The second-order winner could be Rigel rather than Pfizer if the licensing economics are real and the asset can be repositioned into a larger commercial platform; smaller biotechs tend to gap on partner validation even when the press release looks mundane. That said, these situations often fade once investors realize the economics are back-ended and the development risk remains with the acquirer/partner structure.
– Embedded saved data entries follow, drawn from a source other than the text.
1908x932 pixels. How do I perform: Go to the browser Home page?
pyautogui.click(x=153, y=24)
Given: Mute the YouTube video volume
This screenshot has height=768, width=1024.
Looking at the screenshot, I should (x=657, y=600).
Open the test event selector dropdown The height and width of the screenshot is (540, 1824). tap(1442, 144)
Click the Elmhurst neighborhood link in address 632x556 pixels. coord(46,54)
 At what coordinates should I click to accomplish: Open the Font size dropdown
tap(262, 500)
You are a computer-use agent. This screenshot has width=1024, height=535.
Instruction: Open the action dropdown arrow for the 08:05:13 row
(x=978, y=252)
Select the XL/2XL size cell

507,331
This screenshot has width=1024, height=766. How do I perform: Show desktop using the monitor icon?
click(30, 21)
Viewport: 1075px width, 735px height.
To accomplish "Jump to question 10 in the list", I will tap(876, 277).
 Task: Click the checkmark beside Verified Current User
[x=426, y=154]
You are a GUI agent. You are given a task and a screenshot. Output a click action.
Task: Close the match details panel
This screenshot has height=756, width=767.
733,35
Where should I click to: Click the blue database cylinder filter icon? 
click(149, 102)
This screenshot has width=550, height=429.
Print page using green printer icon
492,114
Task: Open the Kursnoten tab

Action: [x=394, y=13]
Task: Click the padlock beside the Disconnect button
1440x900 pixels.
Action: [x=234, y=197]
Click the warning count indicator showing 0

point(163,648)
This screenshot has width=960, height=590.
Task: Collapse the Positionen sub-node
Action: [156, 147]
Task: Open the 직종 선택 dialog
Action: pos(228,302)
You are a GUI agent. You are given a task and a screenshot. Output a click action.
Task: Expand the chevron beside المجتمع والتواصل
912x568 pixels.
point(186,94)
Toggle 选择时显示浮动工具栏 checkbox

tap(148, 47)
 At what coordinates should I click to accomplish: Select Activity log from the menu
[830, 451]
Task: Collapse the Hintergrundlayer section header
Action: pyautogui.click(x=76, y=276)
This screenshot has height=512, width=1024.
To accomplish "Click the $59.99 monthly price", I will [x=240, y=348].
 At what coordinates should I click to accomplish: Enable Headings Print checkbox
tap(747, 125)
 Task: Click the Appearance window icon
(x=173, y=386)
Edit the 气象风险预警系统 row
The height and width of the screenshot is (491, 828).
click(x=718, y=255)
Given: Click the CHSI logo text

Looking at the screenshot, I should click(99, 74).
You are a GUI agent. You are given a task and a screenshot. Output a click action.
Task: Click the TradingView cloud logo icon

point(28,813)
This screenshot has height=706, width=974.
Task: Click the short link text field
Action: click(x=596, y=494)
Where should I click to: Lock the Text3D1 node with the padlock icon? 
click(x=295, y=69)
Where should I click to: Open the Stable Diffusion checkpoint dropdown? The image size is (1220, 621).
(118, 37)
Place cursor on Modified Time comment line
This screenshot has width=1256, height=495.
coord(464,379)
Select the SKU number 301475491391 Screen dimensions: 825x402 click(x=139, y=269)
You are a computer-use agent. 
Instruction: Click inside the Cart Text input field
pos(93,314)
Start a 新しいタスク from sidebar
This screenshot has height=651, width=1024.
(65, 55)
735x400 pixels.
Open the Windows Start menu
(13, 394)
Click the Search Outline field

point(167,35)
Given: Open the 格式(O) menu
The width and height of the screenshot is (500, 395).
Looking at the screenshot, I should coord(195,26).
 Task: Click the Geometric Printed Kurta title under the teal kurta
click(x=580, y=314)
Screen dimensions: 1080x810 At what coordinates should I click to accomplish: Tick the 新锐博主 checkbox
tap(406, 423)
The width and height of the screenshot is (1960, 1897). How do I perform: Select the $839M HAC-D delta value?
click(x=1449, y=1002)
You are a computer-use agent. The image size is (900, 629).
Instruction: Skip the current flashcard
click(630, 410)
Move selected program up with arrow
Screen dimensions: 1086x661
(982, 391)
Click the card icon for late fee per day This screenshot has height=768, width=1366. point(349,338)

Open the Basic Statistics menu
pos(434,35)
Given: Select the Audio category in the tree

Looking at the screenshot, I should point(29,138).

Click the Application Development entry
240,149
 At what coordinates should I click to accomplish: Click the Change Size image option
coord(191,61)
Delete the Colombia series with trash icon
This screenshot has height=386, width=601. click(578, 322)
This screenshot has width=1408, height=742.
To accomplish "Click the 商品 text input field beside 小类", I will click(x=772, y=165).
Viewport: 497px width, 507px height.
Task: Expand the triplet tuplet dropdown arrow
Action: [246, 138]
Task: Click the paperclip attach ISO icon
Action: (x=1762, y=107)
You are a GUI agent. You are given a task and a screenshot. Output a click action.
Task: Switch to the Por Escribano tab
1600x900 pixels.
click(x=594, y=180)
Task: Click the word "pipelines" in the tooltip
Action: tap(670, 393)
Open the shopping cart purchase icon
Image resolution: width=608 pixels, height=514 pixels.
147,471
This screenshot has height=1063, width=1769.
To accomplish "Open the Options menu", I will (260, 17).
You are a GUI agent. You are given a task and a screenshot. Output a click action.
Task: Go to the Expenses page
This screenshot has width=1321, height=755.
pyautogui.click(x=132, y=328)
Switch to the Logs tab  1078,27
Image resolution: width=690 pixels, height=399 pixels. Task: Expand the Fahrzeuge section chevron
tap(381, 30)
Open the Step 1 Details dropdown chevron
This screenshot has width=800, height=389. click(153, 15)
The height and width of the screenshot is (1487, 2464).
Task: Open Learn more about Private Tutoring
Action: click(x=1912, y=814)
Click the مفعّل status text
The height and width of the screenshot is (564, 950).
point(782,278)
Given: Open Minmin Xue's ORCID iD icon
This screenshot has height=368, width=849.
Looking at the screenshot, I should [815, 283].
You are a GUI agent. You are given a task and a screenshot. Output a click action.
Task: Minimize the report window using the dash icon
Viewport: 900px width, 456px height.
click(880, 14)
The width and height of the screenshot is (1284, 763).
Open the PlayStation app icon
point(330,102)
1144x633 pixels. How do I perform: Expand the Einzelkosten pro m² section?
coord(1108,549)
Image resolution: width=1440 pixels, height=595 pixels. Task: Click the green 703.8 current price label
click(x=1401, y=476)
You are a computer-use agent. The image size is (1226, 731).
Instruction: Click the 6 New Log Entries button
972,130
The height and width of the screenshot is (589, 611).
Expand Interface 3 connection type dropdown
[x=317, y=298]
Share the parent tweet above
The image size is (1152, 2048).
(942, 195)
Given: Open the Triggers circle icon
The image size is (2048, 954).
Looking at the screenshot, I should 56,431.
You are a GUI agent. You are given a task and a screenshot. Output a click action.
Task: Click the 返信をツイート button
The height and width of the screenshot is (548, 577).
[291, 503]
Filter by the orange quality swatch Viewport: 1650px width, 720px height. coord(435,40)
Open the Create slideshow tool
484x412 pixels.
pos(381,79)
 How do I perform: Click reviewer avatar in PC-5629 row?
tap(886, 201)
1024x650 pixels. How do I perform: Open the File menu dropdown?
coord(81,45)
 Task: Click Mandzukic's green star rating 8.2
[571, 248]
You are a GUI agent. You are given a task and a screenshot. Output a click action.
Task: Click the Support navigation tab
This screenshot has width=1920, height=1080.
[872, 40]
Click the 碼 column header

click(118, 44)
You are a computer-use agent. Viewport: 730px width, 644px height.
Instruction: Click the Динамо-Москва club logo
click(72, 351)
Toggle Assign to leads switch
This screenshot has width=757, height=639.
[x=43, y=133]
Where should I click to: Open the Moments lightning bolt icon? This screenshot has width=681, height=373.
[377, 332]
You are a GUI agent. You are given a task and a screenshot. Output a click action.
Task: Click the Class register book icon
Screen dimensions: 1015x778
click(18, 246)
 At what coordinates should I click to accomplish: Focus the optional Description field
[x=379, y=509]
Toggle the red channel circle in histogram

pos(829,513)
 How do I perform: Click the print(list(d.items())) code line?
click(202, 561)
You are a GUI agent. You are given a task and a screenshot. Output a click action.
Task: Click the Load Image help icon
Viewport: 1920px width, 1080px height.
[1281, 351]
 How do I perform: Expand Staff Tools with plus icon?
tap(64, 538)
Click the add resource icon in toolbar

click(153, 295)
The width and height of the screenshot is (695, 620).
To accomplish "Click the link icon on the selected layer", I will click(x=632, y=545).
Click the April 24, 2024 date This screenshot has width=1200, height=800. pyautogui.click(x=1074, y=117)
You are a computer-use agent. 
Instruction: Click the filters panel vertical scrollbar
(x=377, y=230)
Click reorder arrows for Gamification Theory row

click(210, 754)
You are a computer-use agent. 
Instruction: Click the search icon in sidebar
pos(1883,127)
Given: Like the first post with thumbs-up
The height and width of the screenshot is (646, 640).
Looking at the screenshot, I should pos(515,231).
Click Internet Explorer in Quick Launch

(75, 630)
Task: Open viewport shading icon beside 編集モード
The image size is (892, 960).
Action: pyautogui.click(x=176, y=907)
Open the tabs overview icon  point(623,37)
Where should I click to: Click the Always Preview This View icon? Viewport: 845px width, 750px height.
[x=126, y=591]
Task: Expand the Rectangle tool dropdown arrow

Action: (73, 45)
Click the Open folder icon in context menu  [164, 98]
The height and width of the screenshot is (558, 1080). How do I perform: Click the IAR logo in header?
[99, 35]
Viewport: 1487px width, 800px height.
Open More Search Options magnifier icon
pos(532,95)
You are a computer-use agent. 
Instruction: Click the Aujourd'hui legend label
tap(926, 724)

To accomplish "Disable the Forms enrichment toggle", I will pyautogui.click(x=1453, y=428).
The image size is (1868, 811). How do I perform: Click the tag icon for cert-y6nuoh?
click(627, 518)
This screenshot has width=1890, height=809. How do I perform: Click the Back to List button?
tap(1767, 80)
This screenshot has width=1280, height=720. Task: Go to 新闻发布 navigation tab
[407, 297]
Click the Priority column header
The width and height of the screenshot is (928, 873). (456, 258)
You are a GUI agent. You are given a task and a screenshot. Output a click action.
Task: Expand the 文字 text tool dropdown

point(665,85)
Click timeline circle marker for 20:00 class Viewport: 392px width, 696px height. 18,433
UBS and the other neutral calls suggest the sell-side is anchored to dividend support and capital return, not pipeline optionality, so upside in PFE is likely capped unless oncology data start to alter long-duration earnings assumptions.

The key risk is that enthusiasm for the class remains broader than the evidence base, especially if upcoming competitors show stronger ctDNA clearance or more durable PFS. If later cohorts fail to reproduce the early separation, the biomarker narrative can reverse quickly because the market has already started to ascribe more confidence to a surrogate that is still exploratory. Over the next 1-3 months, this is more likely to be a sentiment-trade than a fundamentals trade; over 6-12 months, the relevant catalyst is whether a Phase III readout can convert biomarker promise into a differentiated launch profile.